06 – A magical curse like Flesh to Stone or Imprisonment makes sure that the character’s out of the game for a spell.

07 – Just can’t shake this damned cough… and then the rheumatism too… it’s best that you go on without me for now… I’m sure to be back in form soon!

08 – The character knows someone in this adventure that he’d really rather not run into again: an old flame, an old enemy he couldn’t handle, an old friend he ended up hurting, etc.

09 – The character wanted to make the meeting, but something got in the way: the plane wouldn’t start, his horse threw a shoe, the caravan made slower progress than expected, the weather’s unfavourable…

10 – The other characters’ message didn’t reach its destination: the host of the “Prancing Pony” didn’t send on the letter, a messenger was shot, the letter went to the wrong address, etc.

11 – The character got the job of rustling up some important stuff. The potions of fire protection for the dragon-slaying, the excavation papers for the local authorities, the military support for a siege, etc.

12 – The character was badly wounded before the adventure, and during the adventure something can be found to heal him, such as the Grail, a hermit with magical powers, Athelas, etc.

13 – Wine, women and song have left their mark. The character has simply slept too late to make the meeting punctually. This also works if one forgets to dust the mantelpiece after an evening with a bunch of greedy dwarves (see 10)

14 – Professional obligations! The Professor has lectures booked, the Lord is required to sit in the Upper House, the soldier is needed in battle, the farmer has a field to prepare, etc.

15 – The character is a persona non grata in this district. He’s on a wanted list, hasn’t paid his debts or is considered a troublemaker.

16 – The character doesn’t want to be dragged into this matter.

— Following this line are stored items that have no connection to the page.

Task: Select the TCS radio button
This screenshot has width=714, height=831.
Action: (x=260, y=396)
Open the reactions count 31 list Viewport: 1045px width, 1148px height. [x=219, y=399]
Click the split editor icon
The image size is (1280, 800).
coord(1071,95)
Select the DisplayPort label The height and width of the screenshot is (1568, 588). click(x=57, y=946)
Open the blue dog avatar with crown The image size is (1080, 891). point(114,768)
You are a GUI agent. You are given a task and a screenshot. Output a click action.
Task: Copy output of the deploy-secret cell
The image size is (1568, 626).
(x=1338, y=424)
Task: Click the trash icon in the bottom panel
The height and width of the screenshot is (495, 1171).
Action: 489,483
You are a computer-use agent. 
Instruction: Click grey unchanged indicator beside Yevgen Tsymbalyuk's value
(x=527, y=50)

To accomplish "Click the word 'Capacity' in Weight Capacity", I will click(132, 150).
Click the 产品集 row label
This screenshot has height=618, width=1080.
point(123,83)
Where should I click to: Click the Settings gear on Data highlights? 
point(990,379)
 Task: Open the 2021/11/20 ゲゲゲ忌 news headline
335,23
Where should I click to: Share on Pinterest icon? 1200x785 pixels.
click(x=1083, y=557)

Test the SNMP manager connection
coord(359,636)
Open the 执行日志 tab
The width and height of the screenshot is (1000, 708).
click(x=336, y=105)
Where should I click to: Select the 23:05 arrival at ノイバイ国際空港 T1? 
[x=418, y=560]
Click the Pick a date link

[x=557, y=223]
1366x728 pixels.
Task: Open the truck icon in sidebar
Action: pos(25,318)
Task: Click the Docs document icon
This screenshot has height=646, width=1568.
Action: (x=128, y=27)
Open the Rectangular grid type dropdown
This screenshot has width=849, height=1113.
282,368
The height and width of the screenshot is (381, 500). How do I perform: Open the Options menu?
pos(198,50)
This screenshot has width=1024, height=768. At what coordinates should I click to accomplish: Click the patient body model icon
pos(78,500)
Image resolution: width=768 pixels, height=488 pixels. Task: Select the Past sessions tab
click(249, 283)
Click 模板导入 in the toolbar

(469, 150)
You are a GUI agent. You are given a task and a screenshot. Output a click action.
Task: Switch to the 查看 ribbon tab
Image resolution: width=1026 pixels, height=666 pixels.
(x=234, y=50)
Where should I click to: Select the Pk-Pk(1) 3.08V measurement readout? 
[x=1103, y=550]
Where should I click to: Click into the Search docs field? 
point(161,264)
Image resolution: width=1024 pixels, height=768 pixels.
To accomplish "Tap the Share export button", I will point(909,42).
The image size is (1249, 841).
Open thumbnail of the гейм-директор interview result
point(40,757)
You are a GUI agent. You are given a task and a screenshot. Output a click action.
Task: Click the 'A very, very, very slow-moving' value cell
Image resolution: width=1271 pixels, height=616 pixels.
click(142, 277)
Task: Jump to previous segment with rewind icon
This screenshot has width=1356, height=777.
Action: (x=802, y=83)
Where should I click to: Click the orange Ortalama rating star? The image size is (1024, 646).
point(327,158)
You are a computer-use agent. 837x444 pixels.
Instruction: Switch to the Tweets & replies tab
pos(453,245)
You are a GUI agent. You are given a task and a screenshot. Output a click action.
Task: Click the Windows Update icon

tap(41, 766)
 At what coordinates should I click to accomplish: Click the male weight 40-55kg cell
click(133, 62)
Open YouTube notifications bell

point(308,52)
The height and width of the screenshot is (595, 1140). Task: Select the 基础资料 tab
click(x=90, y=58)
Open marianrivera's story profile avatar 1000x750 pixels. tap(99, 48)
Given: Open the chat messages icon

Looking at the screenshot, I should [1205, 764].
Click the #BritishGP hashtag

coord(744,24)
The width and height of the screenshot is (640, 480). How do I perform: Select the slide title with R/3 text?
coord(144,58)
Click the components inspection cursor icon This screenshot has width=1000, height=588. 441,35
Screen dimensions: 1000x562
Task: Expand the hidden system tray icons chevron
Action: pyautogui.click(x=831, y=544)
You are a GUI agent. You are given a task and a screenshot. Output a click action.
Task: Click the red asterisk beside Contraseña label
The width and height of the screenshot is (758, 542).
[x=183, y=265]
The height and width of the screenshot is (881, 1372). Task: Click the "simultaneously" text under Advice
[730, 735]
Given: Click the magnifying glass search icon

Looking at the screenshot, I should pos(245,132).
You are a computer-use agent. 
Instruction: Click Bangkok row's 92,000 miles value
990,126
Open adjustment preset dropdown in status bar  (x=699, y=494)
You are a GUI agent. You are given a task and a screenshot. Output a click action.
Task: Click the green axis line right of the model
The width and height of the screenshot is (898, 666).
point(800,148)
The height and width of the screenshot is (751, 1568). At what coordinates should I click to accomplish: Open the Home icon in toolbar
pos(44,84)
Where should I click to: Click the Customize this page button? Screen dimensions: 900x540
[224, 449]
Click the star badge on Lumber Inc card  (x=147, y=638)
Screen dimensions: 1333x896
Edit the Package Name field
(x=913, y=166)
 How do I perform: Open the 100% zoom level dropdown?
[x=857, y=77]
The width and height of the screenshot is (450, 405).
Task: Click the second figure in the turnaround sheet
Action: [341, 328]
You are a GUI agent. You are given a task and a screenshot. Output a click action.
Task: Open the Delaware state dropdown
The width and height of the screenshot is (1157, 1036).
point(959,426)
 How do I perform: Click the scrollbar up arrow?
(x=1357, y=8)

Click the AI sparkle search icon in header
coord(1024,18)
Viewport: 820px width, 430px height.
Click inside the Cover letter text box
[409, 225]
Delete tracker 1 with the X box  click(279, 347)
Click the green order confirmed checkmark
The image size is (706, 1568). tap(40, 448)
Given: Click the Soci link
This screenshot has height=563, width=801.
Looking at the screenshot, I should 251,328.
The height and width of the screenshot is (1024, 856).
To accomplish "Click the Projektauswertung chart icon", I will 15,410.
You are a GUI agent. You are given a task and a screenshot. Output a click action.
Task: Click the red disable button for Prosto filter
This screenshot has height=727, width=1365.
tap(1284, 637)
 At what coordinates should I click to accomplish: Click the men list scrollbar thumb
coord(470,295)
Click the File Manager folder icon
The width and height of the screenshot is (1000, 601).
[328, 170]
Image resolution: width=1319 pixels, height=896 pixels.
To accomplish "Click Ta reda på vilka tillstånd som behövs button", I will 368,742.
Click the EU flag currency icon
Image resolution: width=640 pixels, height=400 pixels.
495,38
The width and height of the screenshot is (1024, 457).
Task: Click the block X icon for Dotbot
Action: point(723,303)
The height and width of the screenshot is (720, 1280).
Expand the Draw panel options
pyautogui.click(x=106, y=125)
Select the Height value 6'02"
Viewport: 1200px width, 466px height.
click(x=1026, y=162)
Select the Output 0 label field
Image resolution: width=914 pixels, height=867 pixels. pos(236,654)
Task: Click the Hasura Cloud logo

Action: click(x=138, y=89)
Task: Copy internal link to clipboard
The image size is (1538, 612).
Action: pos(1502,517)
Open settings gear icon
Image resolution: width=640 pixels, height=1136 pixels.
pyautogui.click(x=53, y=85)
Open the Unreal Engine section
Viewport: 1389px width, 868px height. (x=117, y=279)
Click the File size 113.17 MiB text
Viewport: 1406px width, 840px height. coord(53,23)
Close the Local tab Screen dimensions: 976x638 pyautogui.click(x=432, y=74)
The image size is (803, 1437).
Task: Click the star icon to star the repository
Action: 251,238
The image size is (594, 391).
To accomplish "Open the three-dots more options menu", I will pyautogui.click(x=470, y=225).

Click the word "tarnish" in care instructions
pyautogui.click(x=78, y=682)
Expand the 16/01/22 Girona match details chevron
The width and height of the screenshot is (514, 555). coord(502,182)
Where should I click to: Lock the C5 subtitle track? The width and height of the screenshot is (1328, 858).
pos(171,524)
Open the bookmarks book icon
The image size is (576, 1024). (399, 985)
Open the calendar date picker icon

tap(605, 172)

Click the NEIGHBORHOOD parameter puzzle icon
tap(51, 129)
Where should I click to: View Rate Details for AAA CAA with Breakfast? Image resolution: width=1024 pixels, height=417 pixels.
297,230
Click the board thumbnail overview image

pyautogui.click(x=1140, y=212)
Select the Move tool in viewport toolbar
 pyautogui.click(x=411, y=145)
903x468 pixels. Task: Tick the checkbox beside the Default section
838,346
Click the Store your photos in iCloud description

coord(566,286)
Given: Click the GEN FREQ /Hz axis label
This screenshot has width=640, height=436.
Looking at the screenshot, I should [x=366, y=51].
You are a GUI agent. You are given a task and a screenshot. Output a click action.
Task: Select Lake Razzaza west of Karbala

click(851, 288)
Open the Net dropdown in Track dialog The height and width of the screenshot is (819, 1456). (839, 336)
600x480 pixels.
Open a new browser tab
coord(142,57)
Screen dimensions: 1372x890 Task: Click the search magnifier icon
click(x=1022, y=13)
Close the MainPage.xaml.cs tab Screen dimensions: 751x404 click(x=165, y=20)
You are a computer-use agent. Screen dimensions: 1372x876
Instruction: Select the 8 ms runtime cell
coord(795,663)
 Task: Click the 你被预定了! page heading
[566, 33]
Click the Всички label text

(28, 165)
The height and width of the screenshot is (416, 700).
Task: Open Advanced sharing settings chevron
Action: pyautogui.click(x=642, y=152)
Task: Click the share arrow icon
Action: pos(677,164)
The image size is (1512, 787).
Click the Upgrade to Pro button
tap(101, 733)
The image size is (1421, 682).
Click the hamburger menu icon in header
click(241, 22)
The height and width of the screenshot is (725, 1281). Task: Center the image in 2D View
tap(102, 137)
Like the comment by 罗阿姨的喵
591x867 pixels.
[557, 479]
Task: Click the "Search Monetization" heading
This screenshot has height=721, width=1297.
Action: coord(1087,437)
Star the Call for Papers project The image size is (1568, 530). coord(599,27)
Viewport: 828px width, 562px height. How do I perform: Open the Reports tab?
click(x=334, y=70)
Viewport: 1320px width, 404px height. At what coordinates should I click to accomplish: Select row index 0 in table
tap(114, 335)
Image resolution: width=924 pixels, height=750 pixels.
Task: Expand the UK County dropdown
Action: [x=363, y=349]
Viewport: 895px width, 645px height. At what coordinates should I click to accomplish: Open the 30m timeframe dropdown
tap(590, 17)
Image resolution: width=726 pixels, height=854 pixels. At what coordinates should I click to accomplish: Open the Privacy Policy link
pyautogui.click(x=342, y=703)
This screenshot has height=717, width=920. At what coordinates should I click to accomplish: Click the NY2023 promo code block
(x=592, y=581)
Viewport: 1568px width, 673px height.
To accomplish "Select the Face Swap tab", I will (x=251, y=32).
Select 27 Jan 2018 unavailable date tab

His situation or status forbids it. A priest in the Castle of Maidens! The heir to the throne in the City of Thieves! A Cambridge professor in the University of Oxford!*

17 – The character is scared of getting involved in the adventure, because of a prophecy predicting that it will be the death of him.

18 – A strange power has taken control of the character! A Stygian wizard with mind-controlling charms, an Insect from Shaggai, an elven sorcerer or the power of a god leads the character doing extraordinary things. Use with caution!

19 – A messenger appears and hands the character a message; he rushes off at once. Perfect for starting a new adventure next time, and seeing what sort of a mess the character’s got himself into.

20 – The character slips ahead to reconnoitre. He should have been back ages ago… what’s happened to him? Has he been discovered? Has he found a secret passage whose door closed behind him? Is he in the treasury, stuffing his pockets? Has he found a friend in an unexpected place? Or is he *gulp* dead?

*Note: this is, indeed, in the original German version.